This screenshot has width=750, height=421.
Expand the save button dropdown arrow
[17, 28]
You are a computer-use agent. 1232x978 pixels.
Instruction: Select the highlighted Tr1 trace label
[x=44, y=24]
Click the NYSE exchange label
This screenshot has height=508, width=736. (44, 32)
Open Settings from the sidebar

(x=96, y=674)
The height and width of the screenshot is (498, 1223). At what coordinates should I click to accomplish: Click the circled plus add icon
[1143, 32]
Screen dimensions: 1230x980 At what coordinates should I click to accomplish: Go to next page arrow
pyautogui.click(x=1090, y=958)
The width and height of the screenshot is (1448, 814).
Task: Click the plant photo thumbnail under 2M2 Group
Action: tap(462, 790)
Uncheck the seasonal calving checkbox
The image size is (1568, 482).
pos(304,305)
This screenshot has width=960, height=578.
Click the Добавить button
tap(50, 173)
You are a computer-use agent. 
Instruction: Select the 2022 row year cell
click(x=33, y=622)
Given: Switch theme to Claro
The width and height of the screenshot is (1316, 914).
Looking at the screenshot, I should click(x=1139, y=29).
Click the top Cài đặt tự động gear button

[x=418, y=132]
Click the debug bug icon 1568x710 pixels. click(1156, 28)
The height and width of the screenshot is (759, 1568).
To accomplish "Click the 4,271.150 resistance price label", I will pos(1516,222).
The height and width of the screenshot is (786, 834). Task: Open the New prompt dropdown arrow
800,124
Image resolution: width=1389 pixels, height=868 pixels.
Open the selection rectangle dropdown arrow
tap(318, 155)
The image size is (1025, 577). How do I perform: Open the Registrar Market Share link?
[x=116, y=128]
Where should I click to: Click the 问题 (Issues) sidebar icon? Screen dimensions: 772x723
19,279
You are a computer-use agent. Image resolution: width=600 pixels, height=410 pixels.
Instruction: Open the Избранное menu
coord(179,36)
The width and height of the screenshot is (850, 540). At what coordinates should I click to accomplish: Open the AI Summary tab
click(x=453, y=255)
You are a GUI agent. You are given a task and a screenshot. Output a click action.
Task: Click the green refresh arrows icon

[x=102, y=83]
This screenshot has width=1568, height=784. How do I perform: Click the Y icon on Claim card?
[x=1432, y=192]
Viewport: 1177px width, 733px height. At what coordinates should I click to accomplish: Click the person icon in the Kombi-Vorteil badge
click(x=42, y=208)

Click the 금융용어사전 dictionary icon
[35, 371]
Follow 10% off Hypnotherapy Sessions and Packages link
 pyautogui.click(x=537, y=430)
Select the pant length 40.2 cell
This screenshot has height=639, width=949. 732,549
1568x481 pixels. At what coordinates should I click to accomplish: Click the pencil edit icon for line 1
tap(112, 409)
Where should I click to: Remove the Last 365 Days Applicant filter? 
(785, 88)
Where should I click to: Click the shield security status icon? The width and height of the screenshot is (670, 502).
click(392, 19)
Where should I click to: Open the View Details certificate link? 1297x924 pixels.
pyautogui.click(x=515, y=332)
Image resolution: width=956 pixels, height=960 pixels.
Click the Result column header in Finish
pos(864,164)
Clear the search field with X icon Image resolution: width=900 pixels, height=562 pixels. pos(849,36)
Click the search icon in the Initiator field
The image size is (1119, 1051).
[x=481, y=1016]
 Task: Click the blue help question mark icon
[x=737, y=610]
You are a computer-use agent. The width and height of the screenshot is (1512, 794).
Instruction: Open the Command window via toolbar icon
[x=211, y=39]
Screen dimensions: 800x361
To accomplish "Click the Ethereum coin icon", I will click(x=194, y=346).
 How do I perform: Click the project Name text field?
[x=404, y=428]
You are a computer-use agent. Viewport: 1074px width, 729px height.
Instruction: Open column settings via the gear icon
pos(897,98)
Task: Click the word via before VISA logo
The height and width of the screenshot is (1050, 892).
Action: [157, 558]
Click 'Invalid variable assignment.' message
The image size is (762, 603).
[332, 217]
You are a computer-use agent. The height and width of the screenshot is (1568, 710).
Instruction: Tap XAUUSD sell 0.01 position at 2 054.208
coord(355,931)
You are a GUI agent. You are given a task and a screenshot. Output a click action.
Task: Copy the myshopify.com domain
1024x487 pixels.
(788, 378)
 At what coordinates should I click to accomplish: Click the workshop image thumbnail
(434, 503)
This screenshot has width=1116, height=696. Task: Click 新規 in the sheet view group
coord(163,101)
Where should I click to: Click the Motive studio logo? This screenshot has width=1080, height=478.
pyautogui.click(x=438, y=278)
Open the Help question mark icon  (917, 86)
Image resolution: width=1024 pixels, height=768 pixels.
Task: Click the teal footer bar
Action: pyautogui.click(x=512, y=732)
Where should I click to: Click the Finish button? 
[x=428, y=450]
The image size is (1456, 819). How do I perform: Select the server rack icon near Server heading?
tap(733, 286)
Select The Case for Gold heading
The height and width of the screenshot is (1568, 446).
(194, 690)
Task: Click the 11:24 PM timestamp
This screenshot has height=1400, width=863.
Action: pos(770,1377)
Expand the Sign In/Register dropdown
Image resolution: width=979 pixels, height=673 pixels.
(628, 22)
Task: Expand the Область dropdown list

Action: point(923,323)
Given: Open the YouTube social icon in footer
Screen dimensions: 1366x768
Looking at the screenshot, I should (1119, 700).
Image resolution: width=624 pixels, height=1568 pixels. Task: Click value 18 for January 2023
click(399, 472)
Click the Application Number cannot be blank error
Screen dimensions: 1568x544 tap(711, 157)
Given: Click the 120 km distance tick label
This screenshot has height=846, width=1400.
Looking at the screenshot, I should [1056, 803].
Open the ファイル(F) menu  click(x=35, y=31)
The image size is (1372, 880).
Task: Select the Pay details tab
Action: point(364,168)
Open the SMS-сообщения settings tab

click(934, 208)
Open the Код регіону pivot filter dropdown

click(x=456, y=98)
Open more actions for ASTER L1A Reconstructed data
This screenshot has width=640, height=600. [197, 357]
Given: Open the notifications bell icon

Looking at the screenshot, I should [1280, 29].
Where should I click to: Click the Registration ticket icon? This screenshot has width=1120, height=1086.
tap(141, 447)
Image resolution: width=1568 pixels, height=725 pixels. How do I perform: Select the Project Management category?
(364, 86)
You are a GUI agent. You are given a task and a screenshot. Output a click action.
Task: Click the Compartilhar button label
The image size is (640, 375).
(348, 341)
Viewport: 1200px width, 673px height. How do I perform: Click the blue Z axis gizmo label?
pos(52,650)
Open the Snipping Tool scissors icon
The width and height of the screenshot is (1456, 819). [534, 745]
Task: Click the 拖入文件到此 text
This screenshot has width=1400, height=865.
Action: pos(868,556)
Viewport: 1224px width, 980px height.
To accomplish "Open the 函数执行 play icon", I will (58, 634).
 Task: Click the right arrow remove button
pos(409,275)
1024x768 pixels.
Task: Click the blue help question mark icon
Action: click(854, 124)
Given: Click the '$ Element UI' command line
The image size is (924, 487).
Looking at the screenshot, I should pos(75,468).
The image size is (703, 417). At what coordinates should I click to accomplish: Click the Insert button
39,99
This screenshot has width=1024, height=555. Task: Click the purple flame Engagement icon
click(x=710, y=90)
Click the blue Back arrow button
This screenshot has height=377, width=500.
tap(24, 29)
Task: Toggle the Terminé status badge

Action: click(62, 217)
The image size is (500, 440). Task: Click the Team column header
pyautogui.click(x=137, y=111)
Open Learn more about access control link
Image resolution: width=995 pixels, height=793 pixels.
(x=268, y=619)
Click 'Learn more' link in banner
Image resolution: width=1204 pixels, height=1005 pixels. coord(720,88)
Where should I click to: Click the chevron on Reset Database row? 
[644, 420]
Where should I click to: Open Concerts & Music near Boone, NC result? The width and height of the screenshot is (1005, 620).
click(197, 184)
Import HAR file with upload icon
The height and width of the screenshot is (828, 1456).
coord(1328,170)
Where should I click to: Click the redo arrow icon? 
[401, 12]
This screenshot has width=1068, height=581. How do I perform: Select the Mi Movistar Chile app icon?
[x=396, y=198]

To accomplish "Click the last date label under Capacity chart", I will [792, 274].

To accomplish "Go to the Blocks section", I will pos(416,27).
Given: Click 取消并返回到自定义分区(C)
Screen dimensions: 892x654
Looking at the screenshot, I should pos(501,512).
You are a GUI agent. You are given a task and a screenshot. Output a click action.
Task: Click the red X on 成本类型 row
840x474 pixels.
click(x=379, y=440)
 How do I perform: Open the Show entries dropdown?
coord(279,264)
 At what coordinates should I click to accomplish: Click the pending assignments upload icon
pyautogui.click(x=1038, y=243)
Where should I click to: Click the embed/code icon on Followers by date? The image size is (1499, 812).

::::

* SET PROBLEM: Copy the records above word for word, from the line containing "How do I perform: Open the Show" through the last line of the records, including both ends.

* SOLUTION TO THIS TASK:
 How do I perform: Open the Show entries dropdown?
coord(279,264)
 At what coordinates should I click to accomplish: Click the pending assignments upload icon
pyautogui.click(x=1038, y=243)
Where should I click to: Click the embed/code icon on Followers by date? The image size is (1499, 812).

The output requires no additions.